May I pull up a chair and join you ladies (and @Emptyandsad )?
I sat up until gone 4am yesterday/today reading every post - heartbreakingly sad.
It's been a little over 3 years since my lovely husband died.
Sudden, unexpected death - he was home alone at the time.
I was away with friends on a weekend break and couldn't get hold of him on the phone.
Another friend held keys to our house and went in and found him dead in bed.
No suspicious circumstances.
No suicide.
Just a very badly timed ruptured blood vessel.
Life really does turn on a sixpence.
I do think grief makes you slightly insane, for a while and the disbelief is still loitering in the background, though, of course I "know" on another level, that he is not here.
I made a very conscious and determined promise to myself that I would not let myself go down the road of thinking "if only......" and "what if......."

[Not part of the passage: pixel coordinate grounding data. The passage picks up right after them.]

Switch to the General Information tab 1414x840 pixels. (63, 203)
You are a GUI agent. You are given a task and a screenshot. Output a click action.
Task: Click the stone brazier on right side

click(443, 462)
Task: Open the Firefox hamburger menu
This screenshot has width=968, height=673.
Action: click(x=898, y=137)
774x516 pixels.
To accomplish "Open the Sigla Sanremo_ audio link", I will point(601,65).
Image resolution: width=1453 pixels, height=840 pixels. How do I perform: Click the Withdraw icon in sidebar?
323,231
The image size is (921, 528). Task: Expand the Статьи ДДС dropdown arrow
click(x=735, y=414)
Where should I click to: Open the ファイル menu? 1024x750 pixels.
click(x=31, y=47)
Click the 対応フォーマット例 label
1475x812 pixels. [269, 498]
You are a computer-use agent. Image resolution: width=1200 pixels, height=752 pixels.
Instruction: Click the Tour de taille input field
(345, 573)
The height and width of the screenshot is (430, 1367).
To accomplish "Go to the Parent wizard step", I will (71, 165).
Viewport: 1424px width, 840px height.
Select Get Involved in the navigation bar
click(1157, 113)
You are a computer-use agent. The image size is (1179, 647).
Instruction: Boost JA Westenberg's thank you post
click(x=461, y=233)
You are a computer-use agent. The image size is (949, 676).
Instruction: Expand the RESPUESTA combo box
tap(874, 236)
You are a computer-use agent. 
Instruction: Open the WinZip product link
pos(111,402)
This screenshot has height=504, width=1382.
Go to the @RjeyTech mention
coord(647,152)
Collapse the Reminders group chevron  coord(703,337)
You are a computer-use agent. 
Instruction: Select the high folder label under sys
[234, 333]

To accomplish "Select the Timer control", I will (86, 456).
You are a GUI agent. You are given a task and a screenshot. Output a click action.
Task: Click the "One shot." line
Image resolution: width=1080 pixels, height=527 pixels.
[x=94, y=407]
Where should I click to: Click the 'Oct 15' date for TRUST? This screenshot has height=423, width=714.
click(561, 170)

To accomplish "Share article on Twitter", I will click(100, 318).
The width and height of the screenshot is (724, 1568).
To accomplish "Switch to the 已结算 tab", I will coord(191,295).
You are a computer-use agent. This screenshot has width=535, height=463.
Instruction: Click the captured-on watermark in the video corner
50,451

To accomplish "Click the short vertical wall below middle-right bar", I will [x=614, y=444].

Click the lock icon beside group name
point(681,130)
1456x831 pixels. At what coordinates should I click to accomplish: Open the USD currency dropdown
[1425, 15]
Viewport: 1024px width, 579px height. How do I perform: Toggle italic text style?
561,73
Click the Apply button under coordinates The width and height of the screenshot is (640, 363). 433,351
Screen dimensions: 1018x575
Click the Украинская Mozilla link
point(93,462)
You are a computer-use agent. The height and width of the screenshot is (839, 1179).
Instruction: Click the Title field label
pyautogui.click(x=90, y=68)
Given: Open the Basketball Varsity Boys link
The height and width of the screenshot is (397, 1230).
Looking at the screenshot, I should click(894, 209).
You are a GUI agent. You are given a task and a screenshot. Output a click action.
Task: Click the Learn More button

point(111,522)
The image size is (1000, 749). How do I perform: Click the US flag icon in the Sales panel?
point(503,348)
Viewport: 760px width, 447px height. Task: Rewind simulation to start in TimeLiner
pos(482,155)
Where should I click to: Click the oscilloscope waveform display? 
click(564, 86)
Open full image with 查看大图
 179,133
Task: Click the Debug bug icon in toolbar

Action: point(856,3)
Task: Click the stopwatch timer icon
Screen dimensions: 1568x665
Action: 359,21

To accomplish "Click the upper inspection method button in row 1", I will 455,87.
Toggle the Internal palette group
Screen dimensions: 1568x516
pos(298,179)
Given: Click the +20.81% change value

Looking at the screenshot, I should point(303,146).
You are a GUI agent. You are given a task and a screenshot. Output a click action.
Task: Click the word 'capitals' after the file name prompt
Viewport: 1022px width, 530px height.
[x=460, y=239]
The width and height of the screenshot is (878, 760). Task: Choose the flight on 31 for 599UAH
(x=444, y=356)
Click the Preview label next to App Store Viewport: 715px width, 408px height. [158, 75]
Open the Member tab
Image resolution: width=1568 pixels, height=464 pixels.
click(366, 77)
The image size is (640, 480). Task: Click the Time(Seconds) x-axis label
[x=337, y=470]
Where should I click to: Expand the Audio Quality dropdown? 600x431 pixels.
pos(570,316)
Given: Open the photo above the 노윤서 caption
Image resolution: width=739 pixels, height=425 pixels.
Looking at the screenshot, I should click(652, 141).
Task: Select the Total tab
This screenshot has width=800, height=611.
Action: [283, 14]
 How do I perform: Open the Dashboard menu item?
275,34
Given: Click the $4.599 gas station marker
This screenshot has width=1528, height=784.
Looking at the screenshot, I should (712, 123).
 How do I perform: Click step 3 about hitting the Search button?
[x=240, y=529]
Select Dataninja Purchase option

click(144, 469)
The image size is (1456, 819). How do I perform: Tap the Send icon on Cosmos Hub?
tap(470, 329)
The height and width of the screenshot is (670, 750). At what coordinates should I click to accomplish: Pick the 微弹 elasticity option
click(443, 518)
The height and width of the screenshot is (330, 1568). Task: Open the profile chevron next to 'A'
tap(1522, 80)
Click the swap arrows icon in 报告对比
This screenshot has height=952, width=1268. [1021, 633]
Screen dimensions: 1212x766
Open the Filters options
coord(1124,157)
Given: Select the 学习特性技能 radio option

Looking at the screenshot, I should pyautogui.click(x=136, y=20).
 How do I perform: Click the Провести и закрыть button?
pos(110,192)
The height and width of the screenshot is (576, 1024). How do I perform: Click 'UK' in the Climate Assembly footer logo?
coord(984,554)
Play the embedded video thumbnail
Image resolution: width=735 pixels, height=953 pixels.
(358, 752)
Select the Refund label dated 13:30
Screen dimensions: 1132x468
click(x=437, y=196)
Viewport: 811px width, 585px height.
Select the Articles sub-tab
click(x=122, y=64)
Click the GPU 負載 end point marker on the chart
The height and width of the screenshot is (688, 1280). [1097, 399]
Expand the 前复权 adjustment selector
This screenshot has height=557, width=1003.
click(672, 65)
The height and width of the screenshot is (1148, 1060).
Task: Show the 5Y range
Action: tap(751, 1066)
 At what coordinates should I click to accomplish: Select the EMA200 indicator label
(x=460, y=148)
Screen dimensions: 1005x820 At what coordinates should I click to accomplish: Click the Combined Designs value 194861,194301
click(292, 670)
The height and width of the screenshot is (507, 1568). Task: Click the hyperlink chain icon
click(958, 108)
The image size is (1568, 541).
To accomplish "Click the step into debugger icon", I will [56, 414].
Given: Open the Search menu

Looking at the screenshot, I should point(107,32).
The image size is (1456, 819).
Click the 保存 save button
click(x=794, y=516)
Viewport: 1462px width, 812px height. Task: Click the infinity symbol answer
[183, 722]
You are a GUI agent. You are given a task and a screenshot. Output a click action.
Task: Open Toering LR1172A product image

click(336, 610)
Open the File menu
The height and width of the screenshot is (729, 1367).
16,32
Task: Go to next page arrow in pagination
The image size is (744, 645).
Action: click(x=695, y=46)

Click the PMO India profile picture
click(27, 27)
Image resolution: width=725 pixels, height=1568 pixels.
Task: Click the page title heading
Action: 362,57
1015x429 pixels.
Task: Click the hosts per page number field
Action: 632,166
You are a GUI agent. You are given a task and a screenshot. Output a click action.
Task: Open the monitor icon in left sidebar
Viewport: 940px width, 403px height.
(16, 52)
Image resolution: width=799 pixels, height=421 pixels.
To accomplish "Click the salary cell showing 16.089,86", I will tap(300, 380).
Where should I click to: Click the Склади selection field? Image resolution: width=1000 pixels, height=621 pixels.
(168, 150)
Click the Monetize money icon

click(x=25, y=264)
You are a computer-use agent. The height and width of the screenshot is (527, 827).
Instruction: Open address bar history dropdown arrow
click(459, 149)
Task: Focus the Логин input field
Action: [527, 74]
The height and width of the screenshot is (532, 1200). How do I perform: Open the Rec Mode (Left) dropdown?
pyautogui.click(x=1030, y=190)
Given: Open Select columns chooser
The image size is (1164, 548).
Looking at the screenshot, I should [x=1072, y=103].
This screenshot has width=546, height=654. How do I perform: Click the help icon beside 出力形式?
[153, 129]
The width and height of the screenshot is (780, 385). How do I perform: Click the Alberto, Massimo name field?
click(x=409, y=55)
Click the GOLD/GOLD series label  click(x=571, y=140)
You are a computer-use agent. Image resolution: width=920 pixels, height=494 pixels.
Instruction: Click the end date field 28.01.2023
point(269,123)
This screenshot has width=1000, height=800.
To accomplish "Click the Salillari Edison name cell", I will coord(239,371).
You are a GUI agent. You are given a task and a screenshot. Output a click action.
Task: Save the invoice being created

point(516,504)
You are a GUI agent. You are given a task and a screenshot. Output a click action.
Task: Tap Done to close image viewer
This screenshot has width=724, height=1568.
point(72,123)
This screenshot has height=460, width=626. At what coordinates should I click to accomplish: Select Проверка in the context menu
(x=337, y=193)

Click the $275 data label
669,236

That way of thinking just adds to the torture, IMHO, and serves no purpose other than to make you feel even more bereft than you already feel.
I can relate wholeheartedly, to those feelings of fear (or would terror be a more appropriate word?), regarding having to assume responsibility for those areas of life where your deceased partner took the lead - and knew what they were doing without having to Google it! - but every successful deed done helps a little and even the cock ups afford an opportunity to know what NOT to do next time.
I read somewhere, that when a couple have been together for a while, they almost "share" a brain - you know, that feeling that if I don't remember to do something the other person will, so the team of 2 keep the wheels on and everything turning, as it should.
No wonder it's so exhausting learning to do it all alone.
That's enough for one night.
Thank you all for sharing and listening.